───── Raw data ─────
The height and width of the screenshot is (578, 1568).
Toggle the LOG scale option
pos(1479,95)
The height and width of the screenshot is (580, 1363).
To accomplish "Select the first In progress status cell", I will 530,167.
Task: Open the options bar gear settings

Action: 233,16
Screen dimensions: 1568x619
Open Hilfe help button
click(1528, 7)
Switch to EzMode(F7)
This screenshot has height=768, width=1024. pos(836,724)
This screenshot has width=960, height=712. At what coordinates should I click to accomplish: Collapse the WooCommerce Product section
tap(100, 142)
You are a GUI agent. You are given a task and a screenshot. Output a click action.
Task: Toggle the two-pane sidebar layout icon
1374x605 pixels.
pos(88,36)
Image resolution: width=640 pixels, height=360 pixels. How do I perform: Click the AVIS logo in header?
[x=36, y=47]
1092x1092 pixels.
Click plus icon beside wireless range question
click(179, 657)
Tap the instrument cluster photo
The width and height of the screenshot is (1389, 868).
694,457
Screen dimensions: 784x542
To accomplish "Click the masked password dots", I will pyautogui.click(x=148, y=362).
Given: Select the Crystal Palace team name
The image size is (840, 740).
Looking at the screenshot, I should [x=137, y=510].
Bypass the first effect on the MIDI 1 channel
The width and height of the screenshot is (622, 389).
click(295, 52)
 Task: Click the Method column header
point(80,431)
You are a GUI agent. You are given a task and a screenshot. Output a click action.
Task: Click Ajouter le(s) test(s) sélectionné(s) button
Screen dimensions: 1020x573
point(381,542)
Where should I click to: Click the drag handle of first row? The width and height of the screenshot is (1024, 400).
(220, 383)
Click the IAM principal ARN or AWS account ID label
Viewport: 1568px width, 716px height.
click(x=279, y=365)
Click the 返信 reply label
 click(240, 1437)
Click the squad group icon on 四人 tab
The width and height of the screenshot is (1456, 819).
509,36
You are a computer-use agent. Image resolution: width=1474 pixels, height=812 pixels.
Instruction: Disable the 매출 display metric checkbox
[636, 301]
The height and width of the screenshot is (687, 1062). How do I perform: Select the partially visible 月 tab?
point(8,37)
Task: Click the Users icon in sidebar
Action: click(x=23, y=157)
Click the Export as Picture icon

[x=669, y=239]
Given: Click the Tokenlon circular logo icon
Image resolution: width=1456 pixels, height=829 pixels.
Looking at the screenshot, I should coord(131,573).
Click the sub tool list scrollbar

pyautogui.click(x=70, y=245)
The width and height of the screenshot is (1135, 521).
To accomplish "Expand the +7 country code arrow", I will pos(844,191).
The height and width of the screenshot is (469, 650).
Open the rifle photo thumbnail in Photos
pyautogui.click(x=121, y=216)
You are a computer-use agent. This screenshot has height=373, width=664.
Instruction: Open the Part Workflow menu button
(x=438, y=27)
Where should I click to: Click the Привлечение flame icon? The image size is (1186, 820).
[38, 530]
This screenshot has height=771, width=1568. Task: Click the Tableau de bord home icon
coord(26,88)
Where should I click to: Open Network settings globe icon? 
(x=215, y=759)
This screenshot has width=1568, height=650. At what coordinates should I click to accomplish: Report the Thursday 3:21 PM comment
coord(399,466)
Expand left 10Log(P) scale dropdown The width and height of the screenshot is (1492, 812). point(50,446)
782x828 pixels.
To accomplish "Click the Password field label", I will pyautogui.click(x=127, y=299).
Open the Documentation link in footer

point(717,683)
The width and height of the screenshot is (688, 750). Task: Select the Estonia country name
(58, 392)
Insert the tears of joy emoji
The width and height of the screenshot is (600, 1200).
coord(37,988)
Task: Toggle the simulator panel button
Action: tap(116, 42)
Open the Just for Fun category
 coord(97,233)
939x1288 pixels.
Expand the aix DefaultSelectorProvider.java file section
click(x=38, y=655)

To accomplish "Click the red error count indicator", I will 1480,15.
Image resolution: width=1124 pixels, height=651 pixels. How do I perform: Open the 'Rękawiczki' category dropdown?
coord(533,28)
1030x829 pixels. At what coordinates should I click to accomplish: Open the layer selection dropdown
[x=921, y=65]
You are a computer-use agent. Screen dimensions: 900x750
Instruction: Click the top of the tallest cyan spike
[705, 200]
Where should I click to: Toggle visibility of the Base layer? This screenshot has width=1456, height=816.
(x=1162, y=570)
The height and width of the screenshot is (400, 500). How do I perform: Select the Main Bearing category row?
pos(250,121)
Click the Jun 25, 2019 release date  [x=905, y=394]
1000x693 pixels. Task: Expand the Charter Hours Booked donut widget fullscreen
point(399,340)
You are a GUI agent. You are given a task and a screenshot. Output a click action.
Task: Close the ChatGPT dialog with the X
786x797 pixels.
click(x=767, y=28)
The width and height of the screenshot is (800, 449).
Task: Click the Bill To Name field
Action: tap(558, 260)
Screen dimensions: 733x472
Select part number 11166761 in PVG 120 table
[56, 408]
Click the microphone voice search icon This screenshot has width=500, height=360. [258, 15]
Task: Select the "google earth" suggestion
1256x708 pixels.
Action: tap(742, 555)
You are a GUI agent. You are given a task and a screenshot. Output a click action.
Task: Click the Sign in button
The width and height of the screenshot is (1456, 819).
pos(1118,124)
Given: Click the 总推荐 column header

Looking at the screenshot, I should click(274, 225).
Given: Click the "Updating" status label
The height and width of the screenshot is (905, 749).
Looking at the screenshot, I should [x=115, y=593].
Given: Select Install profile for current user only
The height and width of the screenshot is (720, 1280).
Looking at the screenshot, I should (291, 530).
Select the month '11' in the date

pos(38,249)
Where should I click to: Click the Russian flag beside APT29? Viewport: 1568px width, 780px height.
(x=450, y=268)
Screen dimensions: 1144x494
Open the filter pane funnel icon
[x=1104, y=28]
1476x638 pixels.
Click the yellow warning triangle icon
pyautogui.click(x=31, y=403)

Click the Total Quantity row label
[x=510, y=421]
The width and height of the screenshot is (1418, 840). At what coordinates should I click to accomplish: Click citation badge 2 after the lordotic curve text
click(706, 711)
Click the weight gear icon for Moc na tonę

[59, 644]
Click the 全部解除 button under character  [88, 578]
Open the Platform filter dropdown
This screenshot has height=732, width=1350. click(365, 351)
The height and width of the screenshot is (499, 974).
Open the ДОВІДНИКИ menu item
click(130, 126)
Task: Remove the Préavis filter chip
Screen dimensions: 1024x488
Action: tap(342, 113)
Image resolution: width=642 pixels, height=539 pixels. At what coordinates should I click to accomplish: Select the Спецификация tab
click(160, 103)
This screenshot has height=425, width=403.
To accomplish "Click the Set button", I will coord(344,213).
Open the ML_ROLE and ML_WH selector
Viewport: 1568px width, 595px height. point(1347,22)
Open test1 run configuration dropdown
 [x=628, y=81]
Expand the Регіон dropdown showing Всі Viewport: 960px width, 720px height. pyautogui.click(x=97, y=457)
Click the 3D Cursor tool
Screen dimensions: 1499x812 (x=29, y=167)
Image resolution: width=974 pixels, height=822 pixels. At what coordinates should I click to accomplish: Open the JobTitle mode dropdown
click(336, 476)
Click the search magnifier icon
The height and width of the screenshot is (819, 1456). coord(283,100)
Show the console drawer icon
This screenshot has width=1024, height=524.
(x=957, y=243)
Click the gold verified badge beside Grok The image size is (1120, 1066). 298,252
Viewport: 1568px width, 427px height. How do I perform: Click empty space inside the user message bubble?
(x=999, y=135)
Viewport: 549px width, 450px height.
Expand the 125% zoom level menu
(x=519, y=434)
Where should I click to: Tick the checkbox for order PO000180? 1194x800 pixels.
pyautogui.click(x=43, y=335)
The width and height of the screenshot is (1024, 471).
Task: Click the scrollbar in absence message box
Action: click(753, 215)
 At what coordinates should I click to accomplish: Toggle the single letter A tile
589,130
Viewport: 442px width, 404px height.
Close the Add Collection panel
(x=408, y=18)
─────
- Exercise objective -
Repeat the lines above, from the one containing "Click the gold" to the final line, word for word and with nothing else.

- Result of this task -
Click the gold verified badge beside Grok The image size is (1120, 1066). 298,252
Viewport: 1568px width, 427px height. How do I perform: Click empty space inside the user message bubble?
(x=999, y=135)
Viewport: 549px width, 450px height.
Expand the 125% zoom level menu
(x=519, y=434)
Where should I click to: Tick the checkbox for order PO000180? 1194x800 pixels.
pyautogui.click(x=43, y=335)
The width and height of the screenshot is (1024, 471).
Task: Click the scrollbar in absence message box
Action: click(753, 215)
 At what coordinates should I click to accomplish: Toggle the single letter A tile
589,130
Viewport: 442px width, 404px height.
Close the Add Collection panel
(x=408, y=18)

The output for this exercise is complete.